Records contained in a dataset

━━━

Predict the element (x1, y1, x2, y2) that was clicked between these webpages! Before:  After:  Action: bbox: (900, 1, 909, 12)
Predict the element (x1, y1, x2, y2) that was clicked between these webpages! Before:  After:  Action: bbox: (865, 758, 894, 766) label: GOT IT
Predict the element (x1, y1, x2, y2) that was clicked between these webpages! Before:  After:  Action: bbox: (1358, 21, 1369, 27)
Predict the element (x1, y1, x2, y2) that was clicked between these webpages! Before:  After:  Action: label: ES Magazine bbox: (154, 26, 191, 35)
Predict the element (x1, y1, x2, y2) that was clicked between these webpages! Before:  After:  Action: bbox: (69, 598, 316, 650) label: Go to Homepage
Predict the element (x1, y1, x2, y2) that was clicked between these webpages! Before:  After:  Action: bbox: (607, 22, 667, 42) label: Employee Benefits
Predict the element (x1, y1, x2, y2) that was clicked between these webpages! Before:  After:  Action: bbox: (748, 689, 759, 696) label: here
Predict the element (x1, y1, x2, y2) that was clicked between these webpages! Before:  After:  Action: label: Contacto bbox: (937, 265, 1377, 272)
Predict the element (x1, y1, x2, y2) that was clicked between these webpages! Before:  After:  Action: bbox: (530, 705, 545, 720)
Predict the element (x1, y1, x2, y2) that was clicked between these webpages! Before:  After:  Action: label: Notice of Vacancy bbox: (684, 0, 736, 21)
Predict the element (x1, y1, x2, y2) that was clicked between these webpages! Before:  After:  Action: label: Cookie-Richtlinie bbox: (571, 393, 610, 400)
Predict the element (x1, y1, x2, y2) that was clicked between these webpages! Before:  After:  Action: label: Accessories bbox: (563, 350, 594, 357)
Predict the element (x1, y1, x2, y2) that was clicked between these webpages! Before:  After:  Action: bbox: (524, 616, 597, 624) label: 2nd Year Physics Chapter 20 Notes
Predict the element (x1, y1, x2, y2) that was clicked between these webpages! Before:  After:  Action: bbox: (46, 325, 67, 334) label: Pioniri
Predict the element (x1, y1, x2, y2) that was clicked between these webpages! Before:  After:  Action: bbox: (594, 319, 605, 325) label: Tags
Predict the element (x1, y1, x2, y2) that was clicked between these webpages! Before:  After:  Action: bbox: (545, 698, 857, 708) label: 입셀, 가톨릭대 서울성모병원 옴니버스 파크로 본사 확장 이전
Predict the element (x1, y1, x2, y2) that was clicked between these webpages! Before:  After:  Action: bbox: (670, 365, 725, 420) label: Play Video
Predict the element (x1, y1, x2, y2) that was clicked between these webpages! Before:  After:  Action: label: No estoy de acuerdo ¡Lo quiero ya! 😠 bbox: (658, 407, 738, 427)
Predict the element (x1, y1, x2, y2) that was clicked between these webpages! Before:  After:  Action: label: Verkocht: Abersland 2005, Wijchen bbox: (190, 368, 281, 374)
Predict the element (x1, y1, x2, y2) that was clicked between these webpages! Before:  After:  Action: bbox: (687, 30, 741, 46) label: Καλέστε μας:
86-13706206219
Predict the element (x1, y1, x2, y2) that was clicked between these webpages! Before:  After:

━━━

▶ [TASK GOAL] Reproduce every line of the listing above without changing anything.

▶ [EXPECTED OUTPUT]
Predict the element (x1, y1, x2, y2) that was clicked between these webpages! Before:  After:  Action: bbox: (900, 1, 909, 12)
Predict the element (x1, y1, x2, y2) that was clicked between these webpages! Before:  After:  Action: bbox: (865, 758, 894, 766) label: GOT IT
Predict the element (x1, y1, x2, y2) that was clicked between these webpages! Before:  After:  Action: bbox: (1358, 21, 1369, 27)
Predict the element (x1, y1, x2, y2) that was clicked between these webpages! Before:  After:  Action: label: ES Magazine bbox: (154, 26, 191, 35)
Predict the element (x1, y1, x2, y2) that was clicked between these webpages! Before:  After:  Action: bbox: (69, 598, 316, 650) label: Go to Homepage
Predict the element (x1, y1, x2, y2) that was clicked between these webpages! Before:  After:  Action: bbox: (607, 22, 667, 42) label: Employee Benefits
Predict the element (x1, y1, x2, y2) that was clicked between these webpages! Before:  After:  Action: bbox: (748, 689, 759, 696) label: here
Predict the element (x1, y1, x2, y2) that was clicked between these webpages! Before:  After:  Action: label: Contacto bbox: (937, 265, 1377, 272)
Predict the element (x1, y1, x2, y2) that was clicked between these webpages! Before:  After:  Action: bbox: (530, 705, 545, 720)
Predict the element (x1, y1, x2, y2) that was clicked between these webpages! Before:  After:  Action: label: Notice of Vacancy bbox: (684, 0, 736, 21)
Predict the element (x1, y1, x2, y2) that was clicked between these webpages! Before:  After:  Action: label: Cookie-Richtlinie bbox: (571, 393, 610, 400)
Predict the element (x1, y1, x2, y2) that was clicked between these webpages! Before:  After:  Action: label: Accessories bbox: (563, 350, 594, 357)
Predict the element (x1, y1, x2, y2) that was clicked between these webpages! Before:  After:  Action: bbox: (524, 616, 597, 624) label: 2nd Year Physics Chapter 20 Notes
Predict the element (x1, y1, x2, y2) that was clicked between these webpages! Before:  After:  Action: bbox: (46, 325, 67, 334) label: Pioniri
Predict the element (x1, y1, x2, y2) that was clicked between these webpages! Before:  After:  Action: bbox: (594, 319, 605, 325) label: Tags
Predict the element (x1, y1, x2, y2) that was clicked between these webpages! Before:  After:  Action: bbox: (545, 698, 857, 708) label: 입셀, 가톨릭대 서울성모병원 옴니버스 파크로 본사 확장 이전
Predict the element (x1, y1, x2, y2) that was clicked between these webpages! Before:  After:  Action: bbox: (670, 365, 725, 420) label: Play Video
Predict the element (x1, y1, x2, y2) that was clicked between these webpages! Before:  After:  Action: label: No estoy de acuerdo ¡Lo quiero ya! 😠 bbox: (658, 407, 738, 427)
Predict the element (x1, y1, x2, y2) that was clicked between these webpages! Before:  After:  Action: label: Verkocht: Abersland 2005, Wijchen bbox: (190, 368, 281, 374)
Predict the element (x1, y1, x2, y2) that was clicked between these webpages! Before:  After:  Action: bbox: (687, 30, 741, 46) label: Καλέστε μας:
86-13706206219
Predict the element (x1, y1, x2, y2) that was clicked between these webpages! Before:  After:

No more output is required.